---------- Supplied material

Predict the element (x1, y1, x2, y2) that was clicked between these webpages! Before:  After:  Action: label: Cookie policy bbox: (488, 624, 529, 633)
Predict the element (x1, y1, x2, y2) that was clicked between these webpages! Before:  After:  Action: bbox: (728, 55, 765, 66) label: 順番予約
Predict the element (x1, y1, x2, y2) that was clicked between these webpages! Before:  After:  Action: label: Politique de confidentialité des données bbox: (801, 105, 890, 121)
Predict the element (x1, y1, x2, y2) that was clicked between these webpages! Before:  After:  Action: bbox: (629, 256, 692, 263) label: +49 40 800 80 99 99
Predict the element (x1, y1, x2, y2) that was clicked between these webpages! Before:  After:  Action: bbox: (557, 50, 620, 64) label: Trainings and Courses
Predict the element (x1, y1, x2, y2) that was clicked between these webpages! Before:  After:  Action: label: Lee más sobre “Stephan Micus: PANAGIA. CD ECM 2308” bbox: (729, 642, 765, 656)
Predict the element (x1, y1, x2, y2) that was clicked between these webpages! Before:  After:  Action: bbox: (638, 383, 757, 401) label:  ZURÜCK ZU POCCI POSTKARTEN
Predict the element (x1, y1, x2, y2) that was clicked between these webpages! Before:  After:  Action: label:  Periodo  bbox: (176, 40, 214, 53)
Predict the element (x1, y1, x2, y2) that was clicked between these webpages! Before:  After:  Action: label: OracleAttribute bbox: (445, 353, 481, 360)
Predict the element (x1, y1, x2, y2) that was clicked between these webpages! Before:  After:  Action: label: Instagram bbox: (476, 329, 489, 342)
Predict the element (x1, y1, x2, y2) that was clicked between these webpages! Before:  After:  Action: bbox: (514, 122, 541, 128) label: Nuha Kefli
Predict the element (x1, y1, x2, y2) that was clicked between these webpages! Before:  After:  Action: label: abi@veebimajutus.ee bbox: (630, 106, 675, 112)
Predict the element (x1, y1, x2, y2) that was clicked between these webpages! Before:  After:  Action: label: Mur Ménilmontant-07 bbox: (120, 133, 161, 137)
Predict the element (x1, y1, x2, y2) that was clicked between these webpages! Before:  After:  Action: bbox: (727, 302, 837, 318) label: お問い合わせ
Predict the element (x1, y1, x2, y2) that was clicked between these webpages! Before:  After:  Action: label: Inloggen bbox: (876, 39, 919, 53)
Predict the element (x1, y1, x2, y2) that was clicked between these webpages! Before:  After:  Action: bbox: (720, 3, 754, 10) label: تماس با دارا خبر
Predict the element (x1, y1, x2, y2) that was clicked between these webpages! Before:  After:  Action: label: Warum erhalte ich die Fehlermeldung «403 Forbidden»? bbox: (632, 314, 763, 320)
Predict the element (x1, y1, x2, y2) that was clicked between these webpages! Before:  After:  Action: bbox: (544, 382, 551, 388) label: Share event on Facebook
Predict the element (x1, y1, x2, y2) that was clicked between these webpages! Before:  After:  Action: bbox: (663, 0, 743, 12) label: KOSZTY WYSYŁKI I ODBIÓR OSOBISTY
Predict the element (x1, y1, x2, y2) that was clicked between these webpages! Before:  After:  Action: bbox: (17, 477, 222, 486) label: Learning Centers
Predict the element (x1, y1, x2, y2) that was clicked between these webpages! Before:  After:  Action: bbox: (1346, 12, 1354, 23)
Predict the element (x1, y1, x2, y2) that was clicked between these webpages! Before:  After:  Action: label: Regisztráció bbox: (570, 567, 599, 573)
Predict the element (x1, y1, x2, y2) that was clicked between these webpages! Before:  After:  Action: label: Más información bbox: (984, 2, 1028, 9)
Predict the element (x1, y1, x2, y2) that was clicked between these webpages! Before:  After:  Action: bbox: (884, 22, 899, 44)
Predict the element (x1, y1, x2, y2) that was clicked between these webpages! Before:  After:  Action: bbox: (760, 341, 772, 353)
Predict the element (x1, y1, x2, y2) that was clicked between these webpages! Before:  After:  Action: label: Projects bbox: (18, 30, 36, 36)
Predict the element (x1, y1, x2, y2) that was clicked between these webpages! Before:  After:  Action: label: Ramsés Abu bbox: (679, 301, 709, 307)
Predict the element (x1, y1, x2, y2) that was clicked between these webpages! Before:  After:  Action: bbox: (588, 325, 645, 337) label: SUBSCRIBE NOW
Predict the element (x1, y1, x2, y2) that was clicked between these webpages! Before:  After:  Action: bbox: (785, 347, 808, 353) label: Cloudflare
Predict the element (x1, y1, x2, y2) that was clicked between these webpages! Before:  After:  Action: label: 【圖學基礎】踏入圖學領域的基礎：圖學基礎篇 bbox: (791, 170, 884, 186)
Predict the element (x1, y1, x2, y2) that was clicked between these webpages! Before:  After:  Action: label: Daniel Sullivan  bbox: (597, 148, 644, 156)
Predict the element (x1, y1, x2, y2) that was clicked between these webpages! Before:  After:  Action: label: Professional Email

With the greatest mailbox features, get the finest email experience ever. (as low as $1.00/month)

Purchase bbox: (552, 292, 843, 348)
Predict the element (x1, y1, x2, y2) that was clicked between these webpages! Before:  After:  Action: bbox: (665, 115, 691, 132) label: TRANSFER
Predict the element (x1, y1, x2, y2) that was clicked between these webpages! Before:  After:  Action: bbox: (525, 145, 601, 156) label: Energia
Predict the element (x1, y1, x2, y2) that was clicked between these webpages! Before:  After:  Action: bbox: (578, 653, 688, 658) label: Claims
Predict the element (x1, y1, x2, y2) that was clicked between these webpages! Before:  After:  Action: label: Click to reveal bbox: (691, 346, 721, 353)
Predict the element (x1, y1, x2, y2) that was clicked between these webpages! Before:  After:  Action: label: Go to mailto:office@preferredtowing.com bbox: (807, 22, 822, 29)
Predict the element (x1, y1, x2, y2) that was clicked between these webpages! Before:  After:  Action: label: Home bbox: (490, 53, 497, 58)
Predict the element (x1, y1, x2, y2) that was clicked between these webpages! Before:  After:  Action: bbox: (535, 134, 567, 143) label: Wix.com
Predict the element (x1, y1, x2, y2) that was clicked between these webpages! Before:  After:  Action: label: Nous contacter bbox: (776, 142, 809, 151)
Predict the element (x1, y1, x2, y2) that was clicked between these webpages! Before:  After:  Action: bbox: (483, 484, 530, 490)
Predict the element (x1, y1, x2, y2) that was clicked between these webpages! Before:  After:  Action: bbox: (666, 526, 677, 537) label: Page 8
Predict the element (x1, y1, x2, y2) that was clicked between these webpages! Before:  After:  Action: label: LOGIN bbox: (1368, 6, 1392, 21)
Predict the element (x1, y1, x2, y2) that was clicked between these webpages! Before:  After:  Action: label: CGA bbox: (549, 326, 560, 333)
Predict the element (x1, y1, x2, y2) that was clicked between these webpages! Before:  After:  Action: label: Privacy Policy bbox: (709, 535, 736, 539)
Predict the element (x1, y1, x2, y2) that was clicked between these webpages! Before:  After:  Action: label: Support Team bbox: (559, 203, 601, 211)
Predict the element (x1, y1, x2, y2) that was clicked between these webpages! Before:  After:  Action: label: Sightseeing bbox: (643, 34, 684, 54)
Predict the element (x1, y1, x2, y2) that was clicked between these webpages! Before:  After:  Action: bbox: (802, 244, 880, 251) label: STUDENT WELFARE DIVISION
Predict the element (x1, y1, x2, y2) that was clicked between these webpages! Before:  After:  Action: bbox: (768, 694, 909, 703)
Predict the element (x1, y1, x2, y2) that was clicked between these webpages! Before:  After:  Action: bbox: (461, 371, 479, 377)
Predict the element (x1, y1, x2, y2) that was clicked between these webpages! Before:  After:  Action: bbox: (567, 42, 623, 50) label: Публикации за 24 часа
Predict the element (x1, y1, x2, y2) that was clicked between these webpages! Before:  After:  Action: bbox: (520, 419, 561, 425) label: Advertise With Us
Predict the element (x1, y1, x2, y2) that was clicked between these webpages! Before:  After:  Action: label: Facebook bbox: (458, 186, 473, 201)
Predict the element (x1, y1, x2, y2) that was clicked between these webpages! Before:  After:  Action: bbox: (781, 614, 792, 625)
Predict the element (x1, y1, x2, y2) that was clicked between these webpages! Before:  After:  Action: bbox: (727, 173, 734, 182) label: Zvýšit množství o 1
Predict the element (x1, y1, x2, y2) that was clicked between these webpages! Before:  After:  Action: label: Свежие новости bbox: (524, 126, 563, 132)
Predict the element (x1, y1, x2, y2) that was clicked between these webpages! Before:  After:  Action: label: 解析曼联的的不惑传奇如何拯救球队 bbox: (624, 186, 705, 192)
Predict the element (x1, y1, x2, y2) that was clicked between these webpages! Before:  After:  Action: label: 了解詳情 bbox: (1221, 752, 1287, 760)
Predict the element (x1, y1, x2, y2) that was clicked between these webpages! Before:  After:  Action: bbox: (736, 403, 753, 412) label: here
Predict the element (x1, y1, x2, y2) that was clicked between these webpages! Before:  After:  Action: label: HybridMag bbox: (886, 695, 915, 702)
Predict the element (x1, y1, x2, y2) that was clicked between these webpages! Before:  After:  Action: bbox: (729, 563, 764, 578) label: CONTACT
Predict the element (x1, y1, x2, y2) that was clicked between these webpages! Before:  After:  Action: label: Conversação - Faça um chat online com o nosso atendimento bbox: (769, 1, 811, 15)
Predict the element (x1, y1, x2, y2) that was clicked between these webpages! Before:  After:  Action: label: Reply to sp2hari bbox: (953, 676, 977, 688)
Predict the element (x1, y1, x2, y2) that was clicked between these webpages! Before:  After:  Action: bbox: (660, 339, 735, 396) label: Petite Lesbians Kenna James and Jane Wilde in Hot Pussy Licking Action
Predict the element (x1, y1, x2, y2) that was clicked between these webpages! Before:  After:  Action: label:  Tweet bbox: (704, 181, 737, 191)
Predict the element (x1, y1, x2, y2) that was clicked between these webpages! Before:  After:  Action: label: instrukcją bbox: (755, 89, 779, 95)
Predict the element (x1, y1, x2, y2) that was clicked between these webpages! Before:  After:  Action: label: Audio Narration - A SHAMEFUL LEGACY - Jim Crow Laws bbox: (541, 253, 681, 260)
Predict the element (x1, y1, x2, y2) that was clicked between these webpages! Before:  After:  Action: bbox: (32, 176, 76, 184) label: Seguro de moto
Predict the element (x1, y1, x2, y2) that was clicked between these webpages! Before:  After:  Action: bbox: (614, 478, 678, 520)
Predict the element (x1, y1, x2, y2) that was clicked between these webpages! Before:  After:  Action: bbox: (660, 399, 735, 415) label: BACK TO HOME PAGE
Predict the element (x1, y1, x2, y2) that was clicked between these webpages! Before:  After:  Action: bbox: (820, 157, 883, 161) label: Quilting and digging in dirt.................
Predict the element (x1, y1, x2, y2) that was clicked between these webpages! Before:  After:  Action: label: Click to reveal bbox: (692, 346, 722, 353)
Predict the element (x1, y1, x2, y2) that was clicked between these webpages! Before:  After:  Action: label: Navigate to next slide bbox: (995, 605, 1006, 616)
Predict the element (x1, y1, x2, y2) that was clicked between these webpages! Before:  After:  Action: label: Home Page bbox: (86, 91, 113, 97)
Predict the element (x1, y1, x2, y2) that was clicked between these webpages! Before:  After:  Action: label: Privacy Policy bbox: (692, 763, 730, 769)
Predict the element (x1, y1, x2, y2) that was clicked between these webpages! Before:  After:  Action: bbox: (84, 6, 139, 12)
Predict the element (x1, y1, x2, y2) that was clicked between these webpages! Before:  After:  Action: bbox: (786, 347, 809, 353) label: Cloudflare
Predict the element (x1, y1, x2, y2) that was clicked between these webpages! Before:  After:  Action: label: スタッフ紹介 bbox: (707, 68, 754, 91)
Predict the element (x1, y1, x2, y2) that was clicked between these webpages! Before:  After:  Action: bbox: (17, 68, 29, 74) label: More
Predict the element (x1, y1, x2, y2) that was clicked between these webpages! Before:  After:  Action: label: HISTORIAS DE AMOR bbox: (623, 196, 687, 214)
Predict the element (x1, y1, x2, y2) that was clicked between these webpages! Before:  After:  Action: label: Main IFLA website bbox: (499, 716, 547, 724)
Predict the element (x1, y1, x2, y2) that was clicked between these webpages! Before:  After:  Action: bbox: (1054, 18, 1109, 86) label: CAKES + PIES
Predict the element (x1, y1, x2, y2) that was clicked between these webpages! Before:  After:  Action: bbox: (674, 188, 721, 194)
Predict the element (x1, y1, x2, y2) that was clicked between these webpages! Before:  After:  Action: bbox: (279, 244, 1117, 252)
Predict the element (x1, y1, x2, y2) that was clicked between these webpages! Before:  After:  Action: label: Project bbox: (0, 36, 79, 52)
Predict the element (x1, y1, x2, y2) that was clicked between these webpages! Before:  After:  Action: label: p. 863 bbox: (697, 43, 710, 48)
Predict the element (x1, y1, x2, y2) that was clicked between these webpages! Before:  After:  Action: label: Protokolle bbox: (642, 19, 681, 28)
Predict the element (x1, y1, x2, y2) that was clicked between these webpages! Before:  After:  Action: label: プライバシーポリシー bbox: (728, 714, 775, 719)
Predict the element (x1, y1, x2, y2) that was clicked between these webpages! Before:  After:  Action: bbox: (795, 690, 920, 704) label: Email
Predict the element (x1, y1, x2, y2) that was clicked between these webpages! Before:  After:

--------------------

# [To do]
Edit every record from the line that contains "event on Facebook" down to the line that contains "808, 353) label: Cloudflare", replacing "Predict" with "Identify" and leaving all else unchanged. Return only those lines.

# [Written answer]
Identify the element (x1, y1, x2, y2) that was clicked between these webpages! Before:  After:  Action: bbox: (544, 382, 551, 388) label: Share event on Facebook
Identify the element (x1, y1, x2, y2) that was clicked between these webpages! Before:  After:  Action: bbox: (663, 0, 743, 12) label: KOSZTY WYSYŁKI I ODBIÓR OSOBISTY
Identify the element (x1, y1, x2, y2) that was clicked between these webpages! Before:  After:  Action: bbox: (17, 477, 222, 486) label: Learning Centers
Identify the element (x1, y1, x2, y2) that was clicked between these webpages! Before:  After:  Action: bbox: (1346, 12, 1354, 23)
Identify the element (x1, y1, x2, y2) that was clicked between these webpages! Before:  After:  Action: label: Regisztráció bbox: (570, 567, 599, 573)
Identify the element (x1, y1, x2, y2) that was clicked between these webpages! Before:  After:  Action: label: Más información bbox: (984, 2, 1028, 9)
Identify the element (x1, y1, x2, y2) that was clicked between these webpages! Before:  After:  Action: bbox: (884, 22, 899, 44)
Identify the element (x1, y1, x2, y2) that was clicked between these webpages! Before:  After:  Action: bbox: (760, 341, 772, 353)
Identify the element (x1, y1, x2, y2) that was clicked between these webpages! Before:  After:  Action: label: Projects bbox: (18, 30, 36, 36)
Identify the element (x1, y1, x2, y2) that was clicked between these webpages! Before:  After:  Action: label: Ramsés Abu bbox: (679, 301, 709, 307)
Identify the element (x1, y1, x2, y2) that was clicked between these webpages! Before:  After:  Action: bbox: (588, 325, 645, 337) label: SUBSCRIBE NOW
Identify the element (x1, y1, x2, y2) that was clicked between these webpages! Before:  After:  Action: bbox: (785, 347, 808, 353) label: Cloudflare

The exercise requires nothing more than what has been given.